* [STUDY MATERIAL]:
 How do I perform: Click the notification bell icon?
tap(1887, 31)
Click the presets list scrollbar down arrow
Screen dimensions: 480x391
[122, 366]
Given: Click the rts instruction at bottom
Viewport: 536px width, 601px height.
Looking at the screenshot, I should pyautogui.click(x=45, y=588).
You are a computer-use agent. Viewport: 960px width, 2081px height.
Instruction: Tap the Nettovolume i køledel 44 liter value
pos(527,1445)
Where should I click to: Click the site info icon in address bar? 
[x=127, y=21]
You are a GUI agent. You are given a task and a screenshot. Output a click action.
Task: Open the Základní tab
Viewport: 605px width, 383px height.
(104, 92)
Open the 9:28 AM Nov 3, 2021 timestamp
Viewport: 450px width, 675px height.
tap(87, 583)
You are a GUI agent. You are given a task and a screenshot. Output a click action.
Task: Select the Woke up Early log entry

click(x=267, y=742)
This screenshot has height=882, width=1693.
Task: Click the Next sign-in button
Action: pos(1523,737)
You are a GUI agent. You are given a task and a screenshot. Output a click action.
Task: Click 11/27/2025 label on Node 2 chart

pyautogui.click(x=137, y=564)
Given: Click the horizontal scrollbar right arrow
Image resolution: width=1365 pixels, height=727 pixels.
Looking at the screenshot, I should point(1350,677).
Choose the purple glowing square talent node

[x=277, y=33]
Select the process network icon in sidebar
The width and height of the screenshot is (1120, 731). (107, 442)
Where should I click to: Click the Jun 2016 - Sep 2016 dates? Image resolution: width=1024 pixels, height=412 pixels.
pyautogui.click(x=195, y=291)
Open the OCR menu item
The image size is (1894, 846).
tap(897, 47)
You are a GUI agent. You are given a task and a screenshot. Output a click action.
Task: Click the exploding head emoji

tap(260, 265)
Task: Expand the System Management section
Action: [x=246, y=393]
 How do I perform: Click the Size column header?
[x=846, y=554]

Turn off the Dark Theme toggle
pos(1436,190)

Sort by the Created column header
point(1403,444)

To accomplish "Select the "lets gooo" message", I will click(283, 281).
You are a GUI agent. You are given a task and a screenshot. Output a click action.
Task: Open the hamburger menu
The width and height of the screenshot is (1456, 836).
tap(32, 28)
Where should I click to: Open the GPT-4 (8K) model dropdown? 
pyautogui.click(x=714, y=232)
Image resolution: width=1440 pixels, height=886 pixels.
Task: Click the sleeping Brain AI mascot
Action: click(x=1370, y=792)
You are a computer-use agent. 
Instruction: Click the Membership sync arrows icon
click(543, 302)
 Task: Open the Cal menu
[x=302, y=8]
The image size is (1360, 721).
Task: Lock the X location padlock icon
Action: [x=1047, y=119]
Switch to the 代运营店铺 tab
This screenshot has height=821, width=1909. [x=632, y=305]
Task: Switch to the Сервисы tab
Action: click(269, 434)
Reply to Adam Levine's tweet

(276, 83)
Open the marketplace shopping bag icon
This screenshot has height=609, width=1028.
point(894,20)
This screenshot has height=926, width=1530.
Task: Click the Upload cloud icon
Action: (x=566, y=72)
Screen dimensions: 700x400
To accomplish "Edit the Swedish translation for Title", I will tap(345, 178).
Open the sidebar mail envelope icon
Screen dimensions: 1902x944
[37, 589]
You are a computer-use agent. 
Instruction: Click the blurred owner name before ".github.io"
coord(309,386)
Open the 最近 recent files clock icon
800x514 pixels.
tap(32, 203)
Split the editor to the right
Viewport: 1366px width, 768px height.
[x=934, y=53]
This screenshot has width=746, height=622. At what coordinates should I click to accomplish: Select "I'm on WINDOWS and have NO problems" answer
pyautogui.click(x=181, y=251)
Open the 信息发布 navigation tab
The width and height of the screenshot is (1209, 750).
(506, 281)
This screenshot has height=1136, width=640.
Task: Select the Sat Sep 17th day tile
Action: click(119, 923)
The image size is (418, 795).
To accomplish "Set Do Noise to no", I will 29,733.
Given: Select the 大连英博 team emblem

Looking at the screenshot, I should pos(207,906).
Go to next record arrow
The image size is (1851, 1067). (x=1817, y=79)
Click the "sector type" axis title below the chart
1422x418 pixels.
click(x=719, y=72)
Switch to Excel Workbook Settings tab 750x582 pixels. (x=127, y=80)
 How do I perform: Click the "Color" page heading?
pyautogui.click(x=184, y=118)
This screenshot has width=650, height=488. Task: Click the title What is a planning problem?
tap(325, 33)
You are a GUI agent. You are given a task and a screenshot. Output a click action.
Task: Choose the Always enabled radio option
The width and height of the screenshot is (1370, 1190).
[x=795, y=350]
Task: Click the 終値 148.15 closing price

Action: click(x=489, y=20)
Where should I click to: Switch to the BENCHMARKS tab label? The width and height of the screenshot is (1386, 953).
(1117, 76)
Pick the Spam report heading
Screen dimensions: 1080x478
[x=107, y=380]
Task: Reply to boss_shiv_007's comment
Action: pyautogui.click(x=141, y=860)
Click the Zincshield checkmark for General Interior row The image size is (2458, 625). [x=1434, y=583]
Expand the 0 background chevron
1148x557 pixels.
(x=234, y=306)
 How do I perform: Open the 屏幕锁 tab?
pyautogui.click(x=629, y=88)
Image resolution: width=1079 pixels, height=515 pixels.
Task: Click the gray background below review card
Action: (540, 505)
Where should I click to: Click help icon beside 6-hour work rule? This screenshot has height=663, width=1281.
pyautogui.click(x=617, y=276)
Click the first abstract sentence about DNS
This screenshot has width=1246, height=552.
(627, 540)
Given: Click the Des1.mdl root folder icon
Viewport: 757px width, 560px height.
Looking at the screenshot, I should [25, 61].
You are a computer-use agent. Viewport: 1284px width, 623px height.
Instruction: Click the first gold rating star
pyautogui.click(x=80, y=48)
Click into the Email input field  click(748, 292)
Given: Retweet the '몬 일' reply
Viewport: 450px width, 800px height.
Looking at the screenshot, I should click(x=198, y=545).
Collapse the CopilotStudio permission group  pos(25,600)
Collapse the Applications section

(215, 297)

* [PROBLEM DESCRIPTION]: In full and without alteration, repeat the records.

* [THE ANSWER]:
 How do I perform: Click the notification bell icon?
tap(1887, 31)
Click the presets list scrollbar down arrow
Screen dimensions: 480x391
[122, 366]
Given: Click the rts instruction at bottom
Viewport: 536px width, 601px height.
Looking at the screenshot, I should pyautogui.click(x=45, y=588).
You are a computer-use agent. Viewport: 960px width, 2081px height.
Instruction: Tap the Nettovolume i køledel 44 liter value
pos(527,1445)
Where should I click to: Click the site info icon in address bar? 
[x=127, y=21]
You are a GUI agent. You are given a task and a screenshot. Output a click action.
Task: Open the Základní tab
Viewport: 605px width, 383px height.
(104, 92)
Open the 9:28 AM Nov 3, 2021 timestamp
Viewport: 450px width, 675px height.
tap(87, 583)
You are a GUI agent. You are given a task and a screenshot. Output a click action.
Task: Select the Woke up Early log entry

click(x=267, y=742)
This screenshot has height=882, width=1693.
Task: Click the Next sign-in button
Action: pos(1523,737)
You are a GUI agent. You are given a task and a screenshot. Output a click action.
Task: Click 11/27/2025 label on Node 2 chart

pyautogui.click(x=137, y=564)
Given: Click the horizontal scrollbar right arrow
Image resolution: width=1365 pixels, height=727 pixels.
Looking at the screenshot, I should point(1350,677).
Choose the purple glowing square talent node

[x=277, y=33]
Select the process network icon in sidebar
The width and height of the screenshot is (1120, 731). (107, 442)
Where should I click to: Click the Jun 2016 - Sep 2016 dates? Image resolution: width=1024 pixels, height=412 pixels.
pyautogui.click(x=195, y=291)
Open the OCR menu item
The image size is (1894, 846).
tap(897, 47)
You are a GUI agent. You are given a task and a screenshot. Output a click action.
Task: Click the exploding head emoji

tap(260, 265)
Task: Expand the System Management section
Action: [x=246, y=393]
 How do I perform: Click the Size column header?
[x=846, y=554]

Turn off the Dark Theme toggle
pos(1436,190)

Sort by the Created column header
point(1403,444)

To accomplish "Select the "lets gooo" message", I will click(283, 281).
You are a GUI agent. You are given a task and a screenshot. Output a click action.
Task: Open the hamburger menu
The width and height of the screenshot is (1456, 836).
tap(32, 28)
Where should I click to: Open the GPT-4 (8K) model dropdown? 
pyautogui.click(x=714, y=232)
Image resolution: width=1440 pixels, height=886 pixels.
Task: Click the sleeping Brain AI mascot
Action: click(x=1370, y=792)
You are a computer-use agent. 
Instruction: Click the Membership sync arrows icon
click(543, 302)
 Task: Open the Cal menu
[x=302, y=8]
The image size is (1360, 721).
Task: Lock the X location padlock icon
Action: [x=1047, y=119]
Switch to the 代运营店铺 tab
This screenshot has height=821, width=1909. [x=632, y=305]
Task: Switch to the Сервисы tab
Action: click(269, 434)
Reply to Adam Levine's tweet

(276, 83)
Open the marketplace shopping bag icon
This screenshot has height=609, width=1028.
point(894,20)
This screenshot has height=926, width=1530.
Task: Click the Upload cloud icon
Action: (x=566, y=72)
Screen dimensions: 700x400
To accomplish "Edit the Swedish translation for Title", I will tap(345, 178).
Open the sidebar mail envelope icon
Screen dimensions: 1902x944
[37, 589]
You are a computer-use agent. 
Instruction: Click the blurred owner name before ".github.io"
coord(309,386)
Open the 最近 recent files clock icon
800x514 pixels.
tap(32, 203)
Split the editor to the right
Viewport: 1366px width, 768px height.
[x=934, y=53]
This screenshot has width=746, height=622. At what coordinates should I click to accomplish: Select "I'm on WINDOWS and have NO problems" answer
pyautogui.click(x=181, y=251)
Open the 信息发布 navigation tab
The width and height of the screenshot is (1209, 750).
(506, 281)
This screenshot has height=1136, width=640.
Task: Select the Sat Sep 17th day tile
Action: click(119, 923)
The image size is (418, 795).
To accomplish "Set Do Noise to no", I will 29,733.
Given: Select the 大连英博 team emblem

Looking at the screenshot, I should pos(207,906).
Go to next record arrow
The image size is (1851, 1067). (x=1817, y=79)
Click the "sector type" axis title below the chart
1422x418 pixels.
click(x=719, y=72)
Switch to Excel Workbook Settings tab 750x582 pixels. (x=127, y=80)
 How do I perform: Click the "Color" page heading?
pyautogui.click(x=184, y=118)
This screenshot has width=650, height=488. Task: Click the title What is a planning problem?
tap(325, 33)
You are a GUI agent. You are given a task and a screenshot. Output a click action.
Task: Choose the Always enabled radio option
The width and height of the screenshot is (1370, 1190).
[x=795, y=350]
Task: Click the 終値 148.15 closing price

Action: click(x=489, y=20)
Where should I click to: Switch to the BENCHMARKS tab label? The width and height of the screenshot is (1386, 953).
(1117, 76)
Pick the Spam report heading
Screen dimensions: 1080x478
[x=107, y=380]
Task: Reply to boss_shiv_007's comment
Action: pyautogui.click(x=141, y=860)
Click the Zincshield checkmark for General Interior row The image size is (2458, 625). [x=1434, y=583]
Expand the 0 background chevron
1148x557 pixels.
(x=234, y=306)
 How do I perform: Open the 屏幕锁 tab?
pyautogui.click(x=629, y=88)
Image resolution: width=1079 pixels, height=515 pixels.
Task: Click the gray background below review card
Action: (540, 505)
Where should I click to: Click help icon beside 6-hour work rule? This screenshot has height=663, width=1281.
pyautogui.click(x=617, y=276)
Click the first abstract sentence about DNS
This screenshot has width=1246, height=552.
(627, 540)
Given: Click the Des1.mdl root folder icon
Viewport: 757px width, 560px height.
Looking at the screenshot, I should [25, 61].
You are a computer-use agent. Viewport: 1284px width, 623px height.
Instruction: Click the first gold rating star
pyautogui.click(x=80, y=48)
Click into the Email input field  click(748, 292)
Given: Retweet the '몬 일' reply
Viewport: 450px width, 800px height.
Looking at the screenshot, I should click(x=198, y=545).
Collapse the CopilotStudio permission group  pos(25,600)
Collapse the Applications section

(215, 297)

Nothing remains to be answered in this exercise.